Excerpts from a dataset:
=====

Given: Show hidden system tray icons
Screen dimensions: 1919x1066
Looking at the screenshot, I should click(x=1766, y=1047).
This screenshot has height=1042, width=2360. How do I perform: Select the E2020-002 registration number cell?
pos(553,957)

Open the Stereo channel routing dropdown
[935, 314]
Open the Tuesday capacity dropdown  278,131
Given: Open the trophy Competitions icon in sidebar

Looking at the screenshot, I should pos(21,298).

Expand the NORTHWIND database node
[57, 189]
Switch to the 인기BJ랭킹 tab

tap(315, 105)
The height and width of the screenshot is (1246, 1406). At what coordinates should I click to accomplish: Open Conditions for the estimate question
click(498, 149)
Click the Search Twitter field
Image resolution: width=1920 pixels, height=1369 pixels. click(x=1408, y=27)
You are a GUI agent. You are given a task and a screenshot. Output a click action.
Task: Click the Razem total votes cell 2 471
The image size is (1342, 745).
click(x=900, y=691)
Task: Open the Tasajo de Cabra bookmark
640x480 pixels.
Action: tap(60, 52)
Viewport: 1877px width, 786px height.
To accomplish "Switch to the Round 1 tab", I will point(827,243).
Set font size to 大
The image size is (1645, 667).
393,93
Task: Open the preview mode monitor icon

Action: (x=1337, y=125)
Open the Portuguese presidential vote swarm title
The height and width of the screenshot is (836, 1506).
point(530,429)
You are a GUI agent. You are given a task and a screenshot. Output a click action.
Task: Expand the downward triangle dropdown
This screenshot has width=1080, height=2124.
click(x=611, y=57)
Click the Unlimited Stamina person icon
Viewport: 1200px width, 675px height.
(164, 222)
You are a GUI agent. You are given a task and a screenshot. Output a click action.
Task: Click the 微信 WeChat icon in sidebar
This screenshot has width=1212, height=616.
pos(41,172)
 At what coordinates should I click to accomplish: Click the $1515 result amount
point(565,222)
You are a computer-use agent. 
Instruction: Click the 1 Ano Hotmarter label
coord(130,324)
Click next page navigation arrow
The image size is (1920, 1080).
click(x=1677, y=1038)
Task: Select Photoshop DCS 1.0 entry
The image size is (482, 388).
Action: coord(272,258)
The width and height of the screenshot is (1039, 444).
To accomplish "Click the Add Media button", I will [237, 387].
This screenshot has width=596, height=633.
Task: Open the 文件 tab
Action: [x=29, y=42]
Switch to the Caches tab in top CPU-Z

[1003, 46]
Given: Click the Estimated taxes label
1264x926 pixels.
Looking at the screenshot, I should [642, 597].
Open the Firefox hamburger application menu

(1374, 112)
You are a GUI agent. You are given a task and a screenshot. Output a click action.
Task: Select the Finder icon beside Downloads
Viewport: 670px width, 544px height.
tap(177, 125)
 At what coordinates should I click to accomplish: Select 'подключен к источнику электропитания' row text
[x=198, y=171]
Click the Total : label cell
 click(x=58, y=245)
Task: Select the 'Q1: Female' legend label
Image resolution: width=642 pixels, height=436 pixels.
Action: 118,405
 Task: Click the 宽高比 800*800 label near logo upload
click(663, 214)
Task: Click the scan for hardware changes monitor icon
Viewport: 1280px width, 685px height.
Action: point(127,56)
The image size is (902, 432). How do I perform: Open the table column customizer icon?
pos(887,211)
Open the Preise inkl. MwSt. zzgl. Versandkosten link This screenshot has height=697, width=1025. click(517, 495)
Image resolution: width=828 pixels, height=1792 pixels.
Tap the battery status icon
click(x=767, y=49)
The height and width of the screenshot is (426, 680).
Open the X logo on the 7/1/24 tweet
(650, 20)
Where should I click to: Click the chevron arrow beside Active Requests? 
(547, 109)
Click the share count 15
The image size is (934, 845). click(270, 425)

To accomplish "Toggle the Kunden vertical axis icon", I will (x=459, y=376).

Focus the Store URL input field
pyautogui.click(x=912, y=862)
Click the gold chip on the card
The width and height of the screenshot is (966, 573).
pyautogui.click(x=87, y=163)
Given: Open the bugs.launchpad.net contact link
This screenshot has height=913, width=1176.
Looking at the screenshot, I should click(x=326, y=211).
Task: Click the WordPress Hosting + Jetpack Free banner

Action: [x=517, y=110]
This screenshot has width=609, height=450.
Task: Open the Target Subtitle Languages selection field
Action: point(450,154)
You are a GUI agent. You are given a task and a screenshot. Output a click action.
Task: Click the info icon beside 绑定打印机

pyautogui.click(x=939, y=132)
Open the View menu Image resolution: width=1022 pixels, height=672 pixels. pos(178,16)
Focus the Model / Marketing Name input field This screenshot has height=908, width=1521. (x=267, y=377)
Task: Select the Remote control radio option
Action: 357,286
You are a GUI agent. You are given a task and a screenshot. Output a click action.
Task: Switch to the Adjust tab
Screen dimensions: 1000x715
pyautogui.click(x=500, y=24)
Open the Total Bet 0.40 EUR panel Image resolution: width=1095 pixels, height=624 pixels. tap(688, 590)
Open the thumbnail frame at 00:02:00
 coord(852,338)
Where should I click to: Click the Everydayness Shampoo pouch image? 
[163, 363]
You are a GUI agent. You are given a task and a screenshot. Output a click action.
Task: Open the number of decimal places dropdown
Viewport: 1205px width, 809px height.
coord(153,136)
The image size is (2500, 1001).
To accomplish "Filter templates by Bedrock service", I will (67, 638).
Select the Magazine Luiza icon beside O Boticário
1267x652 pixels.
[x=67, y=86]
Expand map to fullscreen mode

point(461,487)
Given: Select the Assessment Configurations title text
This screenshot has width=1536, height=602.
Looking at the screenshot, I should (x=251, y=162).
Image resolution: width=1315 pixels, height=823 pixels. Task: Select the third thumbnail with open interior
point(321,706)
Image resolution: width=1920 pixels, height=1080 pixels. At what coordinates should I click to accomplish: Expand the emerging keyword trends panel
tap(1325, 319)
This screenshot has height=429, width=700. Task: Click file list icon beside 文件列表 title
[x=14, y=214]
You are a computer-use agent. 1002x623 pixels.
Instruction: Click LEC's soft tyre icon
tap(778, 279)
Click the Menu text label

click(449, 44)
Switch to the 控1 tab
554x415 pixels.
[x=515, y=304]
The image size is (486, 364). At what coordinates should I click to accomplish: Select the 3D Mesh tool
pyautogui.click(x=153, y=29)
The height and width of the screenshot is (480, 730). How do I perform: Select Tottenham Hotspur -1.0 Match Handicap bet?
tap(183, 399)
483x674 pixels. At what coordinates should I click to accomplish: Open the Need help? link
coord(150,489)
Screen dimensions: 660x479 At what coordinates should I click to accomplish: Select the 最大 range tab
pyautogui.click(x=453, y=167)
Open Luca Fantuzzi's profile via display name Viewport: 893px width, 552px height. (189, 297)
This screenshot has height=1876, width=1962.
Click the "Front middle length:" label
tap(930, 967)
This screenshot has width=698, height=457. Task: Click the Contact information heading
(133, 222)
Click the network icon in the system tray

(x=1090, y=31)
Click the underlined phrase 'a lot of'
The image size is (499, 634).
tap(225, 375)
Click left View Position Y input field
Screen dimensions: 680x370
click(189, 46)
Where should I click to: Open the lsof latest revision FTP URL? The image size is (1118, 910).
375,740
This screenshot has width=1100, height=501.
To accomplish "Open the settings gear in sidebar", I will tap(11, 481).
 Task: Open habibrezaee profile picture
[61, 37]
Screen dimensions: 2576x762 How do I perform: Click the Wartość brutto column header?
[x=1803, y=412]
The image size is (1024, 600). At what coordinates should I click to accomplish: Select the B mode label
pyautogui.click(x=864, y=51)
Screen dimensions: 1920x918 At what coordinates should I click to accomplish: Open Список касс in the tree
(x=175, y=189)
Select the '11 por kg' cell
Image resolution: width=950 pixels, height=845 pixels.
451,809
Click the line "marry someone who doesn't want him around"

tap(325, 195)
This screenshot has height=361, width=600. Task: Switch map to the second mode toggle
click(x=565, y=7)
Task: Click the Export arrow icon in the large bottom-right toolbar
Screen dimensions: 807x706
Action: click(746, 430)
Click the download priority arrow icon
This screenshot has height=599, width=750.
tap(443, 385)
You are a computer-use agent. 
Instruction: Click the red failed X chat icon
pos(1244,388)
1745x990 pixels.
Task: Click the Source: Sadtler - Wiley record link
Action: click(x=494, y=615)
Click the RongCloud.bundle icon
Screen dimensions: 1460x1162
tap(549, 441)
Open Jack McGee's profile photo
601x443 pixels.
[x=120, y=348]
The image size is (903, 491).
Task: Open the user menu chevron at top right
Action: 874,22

=====

▶ **Work to complete**
The required answer is the exact run of lines above starting at the line with "This screenshot has height=429, width=700." and ending at the line with "You are a computer-use agent. 1002x623", with both ends present.

▶ **Answer box**
This screenshot has height=429, width=700. Task: Click file list icon beside 文件列表 title
[x=14, y=214]
You are a computer-use agent. 1002x623 pixels.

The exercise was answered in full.